### DATASET CONTENT ###

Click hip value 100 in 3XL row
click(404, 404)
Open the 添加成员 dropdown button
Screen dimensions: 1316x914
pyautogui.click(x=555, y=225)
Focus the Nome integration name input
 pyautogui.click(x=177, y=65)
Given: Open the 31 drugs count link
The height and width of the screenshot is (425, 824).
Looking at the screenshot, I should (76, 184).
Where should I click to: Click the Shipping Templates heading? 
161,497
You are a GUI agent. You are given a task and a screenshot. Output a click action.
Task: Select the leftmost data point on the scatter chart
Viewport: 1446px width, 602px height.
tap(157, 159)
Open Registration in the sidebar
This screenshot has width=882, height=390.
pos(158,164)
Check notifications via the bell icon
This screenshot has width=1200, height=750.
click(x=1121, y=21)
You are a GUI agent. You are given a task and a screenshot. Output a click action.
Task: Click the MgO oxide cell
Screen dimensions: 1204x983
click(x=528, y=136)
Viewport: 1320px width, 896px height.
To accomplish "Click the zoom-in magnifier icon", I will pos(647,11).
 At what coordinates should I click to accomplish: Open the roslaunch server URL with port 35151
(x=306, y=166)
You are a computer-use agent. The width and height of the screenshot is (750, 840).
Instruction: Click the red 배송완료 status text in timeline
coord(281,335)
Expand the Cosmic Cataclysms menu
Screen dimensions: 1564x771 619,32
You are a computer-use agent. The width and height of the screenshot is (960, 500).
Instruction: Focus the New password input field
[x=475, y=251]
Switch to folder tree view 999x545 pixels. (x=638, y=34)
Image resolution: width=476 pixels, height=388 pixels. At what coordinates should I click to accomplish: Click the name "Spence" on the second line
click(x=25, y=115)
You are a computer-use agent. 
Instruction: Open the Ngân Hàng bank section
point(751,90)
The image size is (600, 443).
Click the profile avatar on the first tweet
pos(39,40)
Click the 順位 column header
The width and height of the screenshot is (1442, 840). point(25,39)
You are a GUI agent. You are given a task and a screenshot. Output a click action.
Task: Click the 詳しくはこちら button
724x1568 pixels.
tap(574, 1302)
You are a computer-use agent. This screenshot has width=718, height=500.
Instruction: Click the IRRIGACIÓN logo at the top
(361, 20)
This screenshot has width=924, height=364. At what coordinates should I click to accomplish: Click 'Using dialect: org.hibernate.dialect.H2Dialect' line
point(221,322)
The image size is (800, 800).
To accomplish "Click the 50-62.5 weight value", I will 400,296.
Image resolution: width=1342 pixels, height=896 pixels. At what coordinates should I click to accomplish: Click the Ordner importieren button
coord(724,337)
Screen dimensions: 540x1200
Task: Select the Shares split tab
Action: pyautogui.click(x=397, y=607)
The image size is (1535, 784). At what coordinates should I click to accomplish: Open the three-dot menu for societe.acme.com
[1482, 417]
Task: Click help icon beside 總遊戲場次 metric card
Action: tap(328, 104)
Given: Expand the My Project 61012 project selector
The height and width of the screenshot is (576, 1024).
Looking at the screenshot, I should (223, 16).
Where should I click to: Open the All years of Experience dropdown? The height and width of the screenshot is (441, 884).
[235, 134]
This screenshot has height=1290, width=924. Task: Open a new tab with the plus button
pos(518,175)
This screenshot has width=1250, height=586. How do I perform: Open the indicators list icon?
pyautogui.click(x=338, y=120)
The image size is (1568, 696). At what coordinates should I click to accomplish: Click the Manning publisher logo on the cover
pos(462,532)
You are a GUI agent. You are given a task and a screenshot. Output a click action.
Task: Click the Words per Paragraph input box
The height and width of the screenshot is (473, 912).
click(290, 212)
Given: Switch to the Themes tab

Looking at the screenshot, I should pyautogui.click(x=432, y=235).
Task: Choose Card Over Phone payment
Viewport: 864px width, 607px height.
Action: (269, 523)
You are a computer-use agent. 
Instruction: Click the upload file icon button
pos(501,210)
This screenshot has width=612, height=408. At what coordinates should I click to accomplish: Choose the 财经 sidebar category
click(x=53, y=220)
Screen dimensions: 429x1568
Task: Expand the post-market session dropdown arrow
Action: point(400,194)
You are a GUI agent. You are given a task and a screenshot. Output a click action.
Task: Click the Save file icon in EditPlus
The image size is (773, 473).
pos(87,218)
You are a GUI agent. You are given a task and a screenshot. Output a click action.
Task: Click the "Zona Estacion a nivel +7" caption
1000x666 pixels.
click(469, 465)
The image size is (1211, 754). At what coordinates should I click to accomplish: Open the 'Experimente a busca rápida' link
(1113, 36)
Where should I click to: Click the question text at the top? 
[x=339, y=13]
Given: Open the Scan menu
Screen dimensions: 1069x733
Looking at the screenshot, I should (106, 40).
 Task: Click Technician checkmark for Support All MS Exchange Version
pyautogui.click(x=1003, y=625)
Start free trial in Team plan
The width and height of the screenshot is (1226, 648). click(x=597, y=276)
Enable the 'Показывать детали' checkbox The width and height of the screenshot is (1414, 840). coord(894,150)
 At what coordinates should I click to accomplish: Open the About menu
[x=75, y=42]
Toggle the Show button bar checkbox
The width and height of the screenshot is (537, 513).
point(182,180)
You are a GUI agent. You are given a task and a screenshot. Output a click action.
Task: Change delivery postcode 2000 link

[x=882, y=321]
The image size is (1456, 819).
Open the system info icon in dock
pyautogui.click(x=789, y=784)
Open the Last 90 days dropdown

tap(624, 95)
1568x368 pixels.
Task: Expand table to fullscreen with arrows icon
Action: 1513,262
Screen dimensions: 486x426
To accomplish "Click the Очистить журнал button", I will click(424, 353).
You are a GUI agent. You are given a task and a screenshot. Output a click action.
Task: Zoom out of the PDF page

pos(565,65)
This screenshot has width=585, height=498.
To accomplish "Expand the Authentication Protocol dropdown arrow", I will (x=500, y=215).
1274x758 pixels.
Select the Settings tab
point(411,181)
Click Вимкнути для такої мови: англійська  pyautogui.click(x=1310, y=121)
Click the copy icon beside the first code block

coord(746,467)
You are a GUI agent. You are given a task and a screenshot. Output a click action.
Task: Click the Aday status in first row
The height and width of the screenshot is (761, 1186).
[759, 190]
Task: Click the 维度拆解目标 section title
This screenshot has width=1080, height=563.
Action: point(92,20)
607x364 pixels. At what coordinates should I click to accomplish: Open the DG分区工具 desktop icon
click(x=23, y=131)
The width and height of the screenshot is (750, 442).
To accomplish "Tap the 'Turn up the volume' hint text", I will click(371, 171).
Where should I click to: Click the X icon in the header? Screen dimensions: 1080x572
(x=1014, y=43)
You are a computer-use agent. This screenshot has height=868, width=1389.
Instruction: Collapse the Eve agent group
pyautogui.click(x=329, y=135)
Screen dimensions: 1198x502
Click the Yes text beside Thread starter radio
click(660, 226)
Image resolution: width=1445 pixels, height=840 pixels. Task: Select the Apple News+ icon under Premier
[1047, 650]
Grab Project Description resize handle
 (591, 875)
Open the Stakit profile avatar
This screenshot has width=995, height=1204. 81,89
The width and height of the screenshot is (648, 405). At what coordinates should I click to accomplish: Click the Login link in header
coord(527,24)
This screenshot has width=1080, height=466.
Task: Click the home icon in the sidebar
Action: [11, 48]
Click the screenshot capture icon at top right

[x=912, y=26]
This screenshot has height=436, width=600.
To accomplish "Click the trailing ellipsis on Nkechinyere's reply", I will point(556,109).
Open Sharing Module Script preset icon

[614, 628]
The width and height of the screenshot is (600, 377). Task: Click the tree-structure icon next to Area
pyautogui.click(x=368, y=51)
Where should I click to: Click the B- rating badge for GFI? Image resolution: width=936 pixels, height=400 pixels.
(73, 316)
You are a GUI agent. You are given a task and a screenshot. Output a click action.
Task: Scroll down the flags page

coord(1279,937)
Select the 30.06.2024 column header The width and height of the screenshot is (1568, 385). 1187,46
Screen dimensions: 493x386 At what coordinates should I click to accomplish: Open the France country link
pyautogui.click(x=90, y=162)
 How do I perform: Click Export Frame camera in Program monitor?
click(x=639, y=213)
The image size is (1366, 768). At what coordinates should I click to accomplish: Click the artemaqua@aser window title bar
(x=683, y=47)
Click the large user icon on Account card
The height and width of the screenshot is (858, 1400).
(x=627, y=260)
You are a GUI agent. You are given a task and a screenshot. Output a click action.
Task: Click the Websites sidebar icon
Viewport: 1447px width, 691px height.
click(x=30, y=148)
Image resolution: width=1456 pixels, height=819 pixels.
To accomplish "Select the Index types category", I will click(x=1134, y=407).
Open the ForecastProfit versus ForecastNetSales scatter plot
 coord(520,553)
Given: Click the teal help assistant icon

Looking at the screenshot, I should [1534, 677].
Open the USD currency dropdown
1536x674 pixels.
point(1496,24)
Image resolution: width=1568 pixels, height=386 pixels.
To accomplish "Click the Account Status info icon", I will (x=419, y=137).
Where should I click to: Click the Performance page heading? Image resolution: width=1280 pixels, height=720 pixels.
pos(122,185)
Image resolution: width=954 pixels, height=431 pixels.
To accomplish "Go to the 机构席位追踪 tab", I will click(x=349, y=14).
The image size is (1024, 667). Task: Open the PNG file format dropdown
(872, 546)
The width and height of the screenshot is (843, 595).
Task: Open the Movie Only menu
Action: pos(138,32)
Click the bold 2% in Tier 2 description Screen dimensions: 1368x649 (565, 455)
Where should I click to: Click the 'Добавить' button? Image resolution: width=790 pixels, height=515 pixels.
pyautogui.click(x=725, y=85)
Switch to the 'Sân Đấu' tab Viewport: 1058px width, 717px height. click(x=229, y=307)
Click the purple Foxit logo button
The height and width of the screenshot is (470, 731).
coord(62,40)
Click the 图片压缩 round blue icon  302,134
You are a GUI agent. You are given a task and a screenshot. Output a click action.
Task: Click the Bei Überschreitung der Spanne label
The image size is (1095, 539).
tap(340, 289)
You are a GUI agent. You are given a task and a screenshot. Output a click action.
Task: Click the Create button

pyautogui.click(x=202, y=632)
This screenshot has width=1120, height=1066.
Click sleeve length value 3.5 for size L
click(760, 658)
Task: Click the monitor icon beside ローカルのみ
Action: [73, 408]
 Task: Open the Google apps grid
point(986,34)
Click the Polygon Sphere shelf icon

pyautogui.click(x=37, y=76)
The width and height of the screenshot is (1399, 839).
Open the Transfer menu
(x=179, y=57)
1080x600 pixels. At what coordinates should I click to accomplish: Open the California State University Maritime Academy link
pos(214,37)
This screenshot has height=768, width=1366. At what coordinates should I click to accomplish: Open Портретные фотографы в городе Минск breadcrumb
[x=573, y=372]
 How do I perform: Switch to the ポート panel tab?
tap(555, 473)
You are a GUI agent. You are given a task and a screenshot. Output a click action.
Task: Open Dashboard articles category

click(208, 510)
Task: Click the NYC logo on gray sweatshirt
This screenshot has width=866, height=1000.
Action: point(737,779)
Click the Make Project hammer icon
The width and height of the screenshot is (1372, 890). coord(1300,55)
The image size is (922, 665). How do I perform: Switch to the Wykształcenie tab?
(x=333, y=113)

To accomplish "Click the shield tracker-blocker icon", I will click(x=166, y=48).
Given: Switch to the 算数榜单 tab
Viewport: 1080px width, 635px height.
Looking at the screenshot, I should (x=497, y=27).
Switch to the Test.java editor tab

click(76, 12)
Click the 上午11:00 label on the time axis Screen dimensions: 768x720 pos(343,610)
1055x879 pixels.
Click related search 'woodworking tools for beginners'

###

_WHAT IS NEEDED_: Among the entries above, find the line with "Click the bold" and the line with "Click the purple Foxit logo button"; give again exactly these two lines and all lines between them.

_YOUR RESPONSE_:
Click the bold 2% in Tier 2 description Screen dimensions: 1368x649 (565, 455)
Where should I click to: Click the 'Добавить' button? Image resolution: width=790 pixels, height=515 pixels.
pyautogui.click(x=725, y=85)
Switch to the 'Sân Đấu' tab Viewport: 1058px width, 717px height. click(x=229, y=307)
Click the purple Foxit logo button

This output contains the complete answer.